Tudor Africans: What's in a Name?
Onyeka explores the changing meanings of words for Africans in Tudor England.
In her 1995 book Things of Darkness the historian Kim Hall says the African in Early Modern England is ‘too accidental and solitary to be given a historical statistic’. But in Tudor England Africans are described in parish records. For example, the burial of ‘Christopher Cappervert a blackemoore’ at St Botolph without Aldgate in London is listed on October 22nd, 1586; while ‘Mary Fillis, a black more, being about xx years old and dwelling with Millicent Porter, a seamester’ was baptised on June 3rd, 1597. In Plymouth, ‘Bastien, a Blackmoore of Mr Willm Hawkins’ was buried on December 10th, 1583 and ‘Anthony, John, a Neyger’ was buried on March 18th, 1587. In the same parish there are baptism records on May 2nd, 1593 for ‘Helene, daughter of Cristian the negro svant to Richard Sheere, the supposed father binge Cuthbert Holman, illeg.’
As these examples show, Africans are referred to by a variety of words such as Blacks, Moors, Blackamoores, Negroes (Negars, Negras, Negyers, ‘Neygers, Nigers, Nigros) and Ethiopians (Aethiopians).
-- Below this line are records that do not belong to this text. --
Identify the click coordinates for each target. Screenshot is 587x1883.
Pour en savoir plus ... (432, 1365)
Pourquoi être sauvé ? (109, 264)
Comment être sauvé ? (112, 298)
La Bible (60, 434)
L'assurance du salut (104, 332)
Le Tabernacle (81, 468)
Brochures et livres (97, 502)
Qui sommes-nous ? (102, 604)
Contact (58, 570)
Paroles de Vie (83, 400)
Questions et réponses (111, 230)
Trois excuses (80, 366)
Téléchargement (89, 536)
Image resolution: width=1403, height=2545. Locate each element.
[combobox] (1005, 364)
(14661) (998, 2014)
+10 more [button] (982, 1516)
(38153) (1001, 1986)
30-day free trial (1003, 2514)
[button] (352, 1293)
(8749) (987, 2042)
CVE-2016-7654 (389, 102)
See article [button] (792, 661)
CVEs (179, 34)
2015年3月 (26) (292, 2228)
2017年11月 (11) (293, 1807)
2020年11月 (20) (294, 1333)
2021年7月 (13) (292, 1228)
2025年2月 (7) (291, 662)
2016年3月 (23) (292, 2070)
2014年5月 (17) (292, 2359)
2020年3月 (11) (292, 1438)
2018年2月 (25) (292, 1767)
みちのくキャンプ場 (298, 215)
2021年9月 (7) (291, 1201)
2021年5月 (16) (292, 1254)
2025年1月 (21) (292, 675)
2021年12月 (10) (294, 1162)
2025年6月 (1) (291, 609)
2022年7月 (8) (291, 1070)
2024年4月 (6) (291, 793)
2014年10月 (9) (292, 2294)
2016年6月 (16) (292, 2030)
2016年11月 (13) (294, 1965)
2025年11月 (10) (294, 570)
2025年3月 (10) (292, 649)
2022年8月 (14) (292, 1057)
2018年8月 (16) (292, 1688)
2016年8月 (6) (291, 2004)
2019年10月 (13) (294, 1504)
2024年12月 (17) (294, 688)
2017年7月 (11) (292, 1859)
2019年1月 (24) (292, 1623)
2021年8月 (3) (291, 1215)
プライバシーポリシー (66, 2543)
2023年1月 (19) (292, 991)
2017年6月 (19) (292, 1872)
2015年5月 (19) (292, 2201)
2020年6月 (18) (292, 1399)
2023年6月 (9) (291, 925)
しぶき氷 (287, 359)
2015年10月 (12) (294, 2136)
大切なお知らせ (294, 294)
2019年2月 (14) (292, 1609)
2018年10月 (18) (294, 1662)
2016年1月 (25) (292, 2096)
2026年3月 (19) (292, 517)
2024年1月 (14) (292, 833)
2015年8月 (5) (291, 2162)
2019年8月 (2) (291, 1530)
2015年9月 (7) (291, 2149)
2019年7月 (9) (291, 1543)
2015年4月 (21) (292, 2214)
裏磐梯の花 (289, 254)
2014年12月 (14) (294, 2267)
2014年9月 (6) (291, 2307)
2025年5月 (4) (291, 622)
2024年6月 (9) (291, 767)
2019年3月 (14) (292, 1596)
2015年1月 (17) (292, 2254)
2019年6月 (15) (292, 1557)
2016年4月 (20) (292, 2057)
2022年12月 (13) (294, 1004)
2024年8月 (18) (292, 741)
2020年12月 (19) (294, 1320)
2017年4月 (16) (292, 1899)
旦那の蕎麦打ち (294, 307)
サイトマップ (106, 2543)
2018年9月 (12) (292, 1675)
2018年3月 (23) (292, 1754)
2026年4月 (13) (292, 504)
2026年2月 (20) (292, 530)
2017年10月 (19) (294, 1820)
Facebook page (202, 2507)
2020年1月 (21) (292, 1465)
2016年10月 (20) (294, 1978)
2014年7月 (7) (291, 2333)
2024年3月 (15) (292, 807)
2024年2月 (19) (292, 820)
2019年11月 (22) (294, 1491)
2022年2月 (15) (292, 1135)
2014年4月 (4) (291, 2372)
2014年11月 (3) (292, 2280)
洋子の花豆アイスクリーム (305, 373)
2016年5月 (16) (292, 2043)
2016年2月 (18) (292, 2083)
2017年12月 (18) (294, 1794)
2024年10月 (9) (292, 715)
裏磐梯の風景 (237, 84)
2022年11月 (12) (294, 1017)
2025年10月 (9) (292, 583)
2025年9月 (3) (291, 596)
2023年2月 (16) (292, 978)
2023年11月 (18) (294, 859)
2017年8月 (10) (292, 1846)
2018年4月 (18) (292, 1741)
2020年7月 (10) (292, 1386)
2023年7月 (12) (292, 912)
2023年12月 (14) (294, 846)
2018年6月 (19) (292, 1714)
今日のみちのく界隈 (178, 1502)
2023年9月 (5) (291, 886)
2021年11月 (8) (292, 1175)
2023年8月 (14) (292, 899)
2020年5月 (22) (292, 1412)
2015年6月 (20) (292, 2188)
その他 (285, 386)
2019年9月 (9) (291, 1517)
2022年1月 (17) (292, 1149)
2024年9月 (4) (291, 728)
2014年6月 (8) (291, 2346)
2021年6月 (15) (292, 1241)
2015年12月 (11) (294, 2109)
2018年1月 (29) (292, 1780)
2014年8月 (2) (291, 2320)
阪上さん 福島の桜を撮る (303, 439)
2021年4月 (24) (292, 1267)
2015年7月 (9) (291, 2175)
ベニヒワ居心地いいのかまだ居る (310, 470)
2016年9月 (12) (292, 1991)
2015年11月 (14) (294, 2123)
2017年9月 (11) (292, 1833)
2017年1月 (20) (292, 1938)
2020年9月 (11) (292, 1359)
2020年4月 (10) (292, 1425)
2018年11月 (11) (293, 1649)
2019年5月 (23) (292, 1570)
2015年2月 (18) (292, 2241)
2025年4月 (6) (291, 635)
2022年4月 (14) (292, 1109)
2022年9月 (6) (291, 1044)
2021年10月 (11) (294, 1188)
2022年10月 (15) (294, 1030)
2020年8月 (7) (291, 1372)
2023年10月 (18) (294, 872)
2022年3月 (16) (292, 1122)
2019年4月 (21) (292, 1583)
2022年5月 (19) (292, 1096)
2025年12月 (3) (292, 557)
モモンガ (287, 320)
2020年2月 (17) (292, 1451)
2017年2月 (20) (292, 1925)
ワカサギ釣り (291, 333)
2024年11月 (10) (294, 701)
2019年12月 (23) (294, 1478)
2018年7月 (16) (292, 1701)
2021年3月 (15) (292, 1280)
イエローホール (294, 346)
Why was such a range of words used and what were their different meanings? William Shakespeare offers a pointer in Juliet’s famous lines ‘What’s in a name? That which we call a rose/ By any other name would smell as sweet’ (Romeo and Juliet Act II, Scene II). This speech written in the 1590s reflects an idea rooted in the Classical ‘laws of identity’ espoused by Aristotle and Thomas Aquinas, who believed that all living things had their own intrinsic identity, no matter what they were called. Humanist scholars of the 16th century, such as John Colet, William Grocyn and Thomas More, had a similar idea which they called ‘substantiality’.